The Problem Has Been Solved: Why We Keep Acting Like It’s Still Broken

The Problem Has Been Solved: Why We Keep Acting Like It’s Still Broken

You know that feeling when you're still bracing for an impact that already happened? Or maybe you're still trying to fix a leak in a pipe that the plumber finished welding two hours ago. It’s a weird quirk of human psychology, especially in business and tech. We get so obsessed with the struggle that we fail to notice when the problem has been solved. We keep throwing money at dead issues. We keep hiring "fixers" for things that are already functional.

Honestly, it’s a waste.

Take long-distance communication, for example. In the 90s, "how do I talk to someone in Tokyo without paying $4 a minute?" was a genuine, high-stakes crisis. Today? That problem has been solved so thoroughly that we now complain about the quality of the free video call.
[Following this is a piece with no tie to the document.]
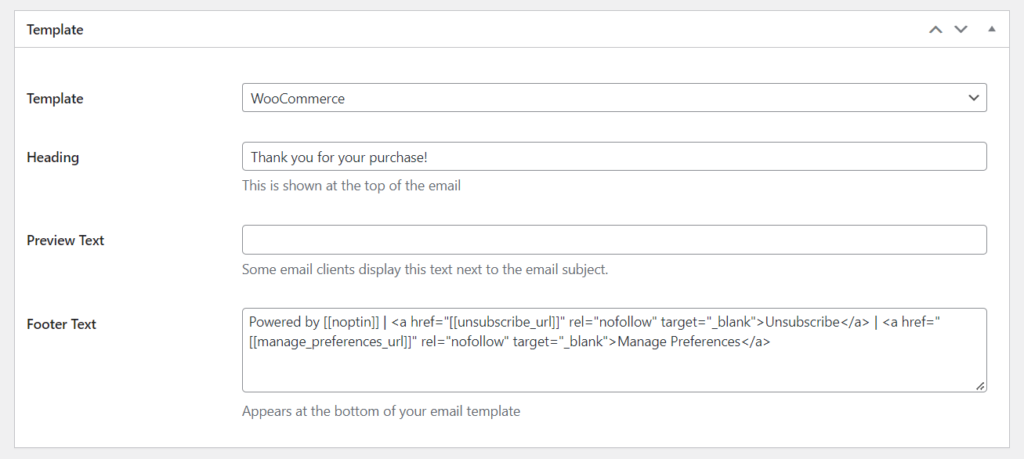Click the 'Some email clients' description text

click(x=425, y=269)
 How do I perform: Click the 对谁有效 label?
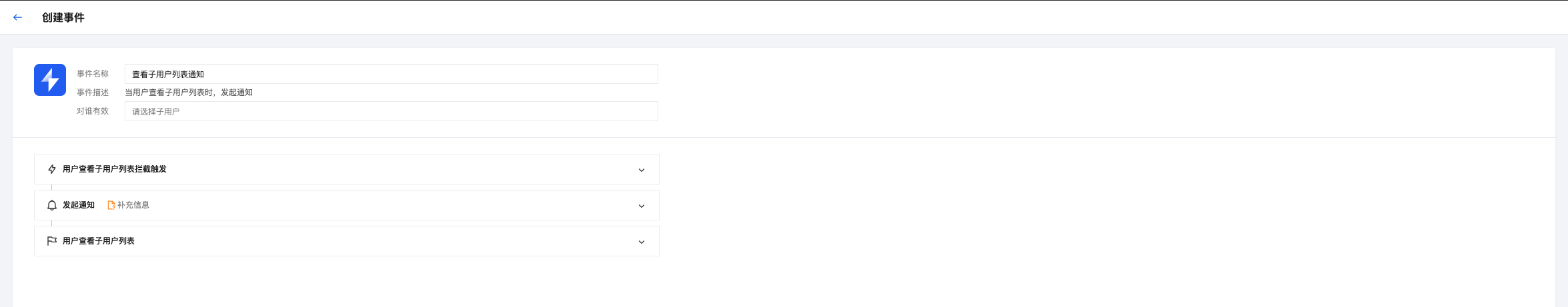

The transition from "impossible" to "invisible" is the ultimate goal of any solution, but that invisibility is exactly why we forget to stop worrying.

The Lag Between Solution and Acceptance

The gap between a technical solution and cultural adoption is where most of our stress lives. Look at remote work infrastructure. Before 2020, people argued endlessly about whether a distributed team could actually be productive. They cited "latency issues" or "culture erosion." Then, the world was forced into a giant experiment.

The tools—Slack, Zoom, Asana—existed for years. The problem of "how do we work if we aren't in the same room?" was already solved technically. We just hadn't solved it psychologically. We were stuck in a loop of questioning the efficacy of digital collaboration while the code was already written and the servers were already humming.

It’s about inertia.

If you’ve spent ten years of your career complaining about a specific bottleneck in your supply chain, and a new ERP system or a local sourcing strategy finally fixes it, you don't just wake up the next day feeling relieved. You wake up looking for the flaw. You wait for the system to crash. You keep the old spreadsheets "just in case." This "just in case" mentality is the primary enemy of progress once a fundamental hurdle has been cleared.

Why We Cling to Dead Problems

There is a certain comfort in a familiar problem. It gives you a routine. It gives you something to talk about at the water cooler. When the problem has been solved, you’re suddenly faced with the terrifying question of "What do I do now?"

In many corporate environments, "solving" a problem can actually be a career risk. If your entire job description is built around managing a specific inefficiency, what happens to your relevance when that inefficiency vanishes? This leads to what sociologists sometimes call "problem creep" or "concept creep." Instead of celebrating the fix, we move the goalposts. We make the criteria for "solved" so incredibly high that nothing ever qualifies.

Think about information retrieval. Twenty-five years ago, finding a specific legal precedent or a niche scientific paper required hours, if not days, of physical labor in a library. You had to know the right person or have the right Dewey Decimal code.

Google solved the problem of "access."

Then, LLMs and vector databases solved the problem of "synthesis."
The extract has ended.